L'ensemble ferait déjà un livre distrayant pour les amateurs d'histoires et de milieu médical. Mais pour reprendre les termes du Dr Benoît Papon, préfacier de l'ouvrage, il reste « la vie des services d'urgences », largement commentée par les auteurs, et de la façon la plus spontanée. Ils posent ainsi bien des questions, sans toujours y répondre : faut-il par exemple opter pour la théorie française de l'urgence, soit « la prise en charge médicalisée sur les lieux mêmes du problème », ou pour la théorie américaine, soit le transport en urgence vers l'hôpital ?

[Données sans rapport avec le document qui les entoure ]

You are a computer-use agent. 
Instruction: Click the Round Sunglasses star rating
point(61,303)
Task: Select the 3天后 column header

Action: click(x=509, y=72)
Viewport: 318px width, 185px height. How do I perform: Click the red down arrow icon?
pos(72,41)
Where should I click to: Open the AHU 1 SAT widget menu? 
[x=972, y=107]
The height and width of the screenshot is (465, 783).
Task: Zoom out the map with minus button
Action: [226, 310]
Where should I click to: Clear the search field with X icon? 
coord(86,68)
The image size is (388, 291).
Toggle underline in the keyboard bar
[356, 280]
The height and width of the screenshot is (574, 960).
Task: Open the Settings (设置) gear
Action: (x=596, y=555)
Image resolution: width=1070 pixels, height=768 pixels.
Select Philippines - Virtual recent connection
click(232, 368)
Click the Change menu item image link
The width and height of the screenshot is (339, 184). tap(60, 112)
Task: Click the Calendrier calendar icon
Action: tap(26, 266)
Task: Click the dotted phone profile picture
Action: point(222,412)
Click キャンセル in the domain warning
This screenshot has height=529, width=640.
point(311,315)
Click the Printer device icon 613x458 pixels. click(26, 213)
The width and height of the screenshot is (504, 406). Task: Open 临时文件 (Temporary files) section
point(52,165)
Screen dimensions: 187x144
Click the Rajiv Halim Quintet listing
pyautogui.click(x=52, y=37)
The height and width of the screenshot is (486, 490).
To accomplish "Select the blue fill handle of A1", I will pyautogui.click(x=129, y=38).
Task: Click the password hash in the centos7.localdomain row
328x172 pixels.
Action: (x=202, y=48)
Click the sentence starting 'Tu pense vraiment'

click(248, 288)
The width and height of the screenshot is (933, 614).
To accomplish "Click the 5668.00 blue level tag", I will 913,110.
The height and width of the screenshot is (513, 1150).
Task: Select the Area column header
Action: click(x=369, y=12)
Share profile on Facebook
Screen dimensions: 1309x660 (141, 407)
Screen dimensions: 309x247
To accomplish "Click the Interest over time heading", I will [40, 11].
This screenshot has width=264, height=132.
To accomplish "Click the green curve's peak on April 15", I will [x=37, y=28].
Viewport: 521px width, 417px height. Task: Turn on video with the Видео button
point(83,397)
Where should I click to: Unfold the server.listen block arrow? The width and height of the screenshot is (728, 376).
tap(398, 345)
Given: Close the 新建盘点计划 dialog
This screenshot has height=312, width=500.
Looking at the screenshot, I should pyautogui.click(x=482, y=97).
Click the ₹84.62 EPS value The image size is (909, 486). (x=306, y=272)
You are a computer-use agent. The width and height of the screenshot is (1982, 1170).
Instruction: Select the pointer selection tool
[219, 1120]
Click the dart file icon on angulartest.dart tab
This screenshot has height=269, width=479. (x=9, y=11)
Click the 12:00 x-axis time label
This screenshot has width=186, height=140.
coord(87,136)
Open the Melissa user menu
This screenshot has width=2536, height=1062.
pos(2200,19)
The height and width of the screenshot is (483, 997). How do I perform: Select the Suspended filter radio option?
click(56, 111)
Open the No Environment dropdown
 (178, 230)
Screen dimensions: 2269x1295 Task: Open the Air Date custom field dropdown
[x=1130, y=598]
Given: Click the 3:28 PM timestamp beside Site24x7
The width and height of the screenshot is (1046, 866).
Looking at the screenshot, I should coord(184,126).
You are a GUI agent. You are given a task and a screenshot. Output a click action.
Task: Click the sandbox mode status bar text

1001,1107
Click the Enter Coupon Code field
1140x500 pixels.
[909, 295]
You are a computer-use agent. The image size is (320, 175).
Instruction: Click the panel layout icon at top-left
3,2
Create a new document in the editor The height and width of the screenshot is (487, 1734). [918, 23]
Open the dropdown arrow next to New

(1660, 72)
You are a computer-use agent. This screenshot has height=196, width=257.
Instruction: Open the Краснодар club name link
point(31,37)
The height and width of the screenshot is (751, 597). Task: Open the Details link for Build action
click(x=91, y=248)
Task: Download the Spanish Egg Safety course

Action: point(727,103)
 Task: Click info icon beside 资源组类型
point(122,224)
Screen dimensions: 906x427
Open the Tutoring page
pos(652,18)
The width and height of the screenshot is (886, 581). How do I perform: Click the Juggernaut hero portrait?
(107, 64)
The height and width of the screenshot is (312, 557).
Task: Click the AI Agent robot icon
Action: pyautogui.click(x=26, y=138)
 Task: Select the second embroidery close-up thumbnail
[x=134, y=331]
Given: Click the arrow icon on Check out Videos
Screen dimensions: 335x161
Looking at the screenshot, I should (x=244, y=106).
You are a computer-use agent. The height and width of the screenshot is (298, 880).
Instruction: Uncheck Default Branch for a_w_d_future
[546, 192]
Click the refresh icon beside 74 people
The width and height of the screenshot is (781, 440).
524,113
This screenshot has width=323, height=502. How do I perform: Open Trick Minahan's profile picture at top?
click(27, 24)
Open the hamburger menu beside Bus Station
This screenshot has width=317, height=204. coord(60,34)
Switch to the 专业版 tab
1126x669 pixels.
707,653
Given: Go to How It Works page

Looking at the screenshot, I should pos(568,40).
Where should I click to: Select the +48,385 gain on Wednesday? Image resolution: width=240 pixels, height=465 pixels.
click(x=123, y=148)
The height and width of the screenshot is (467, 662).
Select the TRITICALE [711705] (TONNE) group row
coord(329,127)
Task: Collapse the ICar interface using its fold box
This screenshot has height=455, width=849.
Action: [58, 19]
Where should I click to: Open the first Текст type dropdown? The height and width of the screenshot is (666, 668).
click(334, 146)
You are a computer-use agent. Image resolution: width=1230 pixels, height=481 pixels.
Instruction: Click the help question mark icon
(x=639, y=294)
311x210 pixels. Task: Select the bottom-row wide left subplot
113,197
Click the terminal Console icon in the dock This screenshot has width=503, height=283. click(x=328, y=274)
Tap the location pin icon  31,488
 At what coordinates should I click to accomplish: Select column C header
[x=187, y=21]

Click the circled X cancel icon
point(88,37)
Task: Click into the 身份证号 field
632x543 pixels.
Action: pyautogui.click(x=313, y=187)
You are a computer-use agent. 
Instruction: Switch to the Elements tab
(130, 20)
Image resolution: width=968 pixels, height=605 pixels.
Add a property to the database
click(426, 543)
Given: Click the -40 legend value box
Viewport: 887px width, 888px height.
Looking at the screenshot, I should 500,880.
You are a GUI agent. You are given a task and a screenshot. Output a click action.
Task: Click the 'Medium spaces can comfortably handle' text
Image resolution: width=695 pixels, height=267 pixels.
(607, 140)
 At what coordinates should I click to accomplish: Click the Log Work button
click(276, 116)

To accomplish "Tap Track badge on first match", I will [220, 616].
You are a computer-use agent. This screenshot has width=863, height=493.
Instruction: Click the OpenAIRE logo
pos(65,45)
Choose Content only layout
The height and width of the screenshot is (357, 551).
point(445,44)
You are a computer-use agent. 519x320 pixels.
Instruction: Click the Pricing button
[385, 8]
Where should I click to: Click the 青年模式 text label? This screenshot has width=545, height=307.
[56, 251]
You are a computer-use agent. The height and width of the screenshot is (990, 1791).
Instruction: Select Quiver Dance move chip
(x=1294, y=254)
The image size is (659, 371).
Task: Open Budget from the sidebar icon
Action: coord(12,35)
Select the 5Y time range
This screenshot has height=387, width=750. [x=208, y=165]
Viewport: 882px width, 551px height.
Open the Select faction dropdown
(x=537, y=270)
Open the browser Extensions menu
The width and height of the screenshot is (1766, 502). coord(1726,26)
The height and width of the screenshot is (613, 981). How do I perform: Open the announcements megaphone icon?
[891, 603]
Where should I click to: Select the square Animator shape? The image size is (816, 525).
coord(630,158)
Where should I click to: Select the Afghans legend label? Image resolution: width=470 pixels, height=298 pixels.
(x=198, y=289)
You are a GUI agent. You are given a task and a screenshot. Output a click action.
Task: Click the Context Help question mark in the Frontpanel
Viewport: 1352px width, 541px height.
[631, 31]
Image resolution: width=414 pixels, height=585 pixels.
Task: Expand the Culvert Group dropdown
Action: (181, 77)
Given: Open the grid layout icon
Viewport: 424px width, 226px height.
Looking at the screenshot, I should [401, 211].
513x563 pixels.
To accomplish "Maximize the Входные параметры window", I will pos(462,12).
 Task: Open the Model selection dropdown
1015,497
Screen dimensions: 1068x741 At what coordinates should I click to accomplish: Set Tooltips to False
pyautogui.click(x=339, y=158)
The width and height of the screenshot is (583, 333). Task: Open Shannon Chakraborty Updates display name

Les défaillances du système
Il est inutile en revanche de chercher une réponse à la question de l'attente dont se plaignent tant d'usagers des urgences hospitalières. Il suffit de lire deux chapitres : dans l'un, le récit imaginaire du séjour en service d'urgences d'un « trauma crânien » sans gravité, dans l'autre, le récit de 24 heures de garde d'urgences, devraient convaincre sans peine le lecteur de ne pas se plaindre à son prochain passage dans un tel service. Il est clair que « la réalité de l'urgence prime absolument sur l'ordre d'arrivée », et peut-être plus encore parce que le personnel est le plus souvent insuffisant en nombre. Les deux auteurs parlent d'ailleurs très simplement des défaillances d'un système qui oblige les futurs médecins à un « bachotage intensif », parfois d'une « inutilité grotesque », qui autorise « la nocivité... d'arrivistes de tout poil, de petits médecins méprisants avec leurs patients et suffisants avec leurs étudiants, de comportements inadmissibles sur le plan humain et pourtant si couramment tolérés ».
Au fil des pages, on rencontre aussi les absurdités du dossier médical toujours non informatisé, l'organisation des plannings qui voue à l'épuisement la plupart des urgentistes, les problèmes de matériel déficient, l'absence de formation à la relation pour des médecins appelés à rencontrer des souffrances majeures, la place prise par la nécessité de se « couvrir » médico-légalement, l'ignorance relative des médecins en matière psychiatrique...
Lecture obligatoire
Malgré tout, malgré la rémunération qui jure avec la longueur des études, l'intensité du travail et les responsabilités, les auteurs sont l'un et l'autre passionnés par leur métier : Jacques, qui a effectué un court passage par le journalisme avant de reprendre ses études de médecine, sera décidément généraliste, sans illusions pourtant sur ce qui l'attend. Il restera dans « le même bateau » que Franck, qui a besoin de sa « dose quotidienne de stress » et d'urgences. Dans le même bateau aussi que ces « lecteurs-médecins » auxquels les auteurs s'adressent en post-scriptum, à la fois pour leur dire leur compréhension et les convaincre d'entretenir de bonnes relations avec les services d'urgences, en particulier au travers de courriers lisibles et utiles. Quant au préfacier, il trouverait souhaitable que ces « Etats d'urgences » deviennent lecture « obligatoire pour tous ceux qui se destinent à une carrière dans la santé publique », recommandée aux étudiants en médecine, vitale pour les urgentistes. Sera-t-elle aussi source de vocations nouvelles ? Il l'espère en tout cas.
« Etats d'urgences », Franck Garden-Brèche, Jacques Rouillier, Belfond, 274 pages, 109 F (16,62 euros).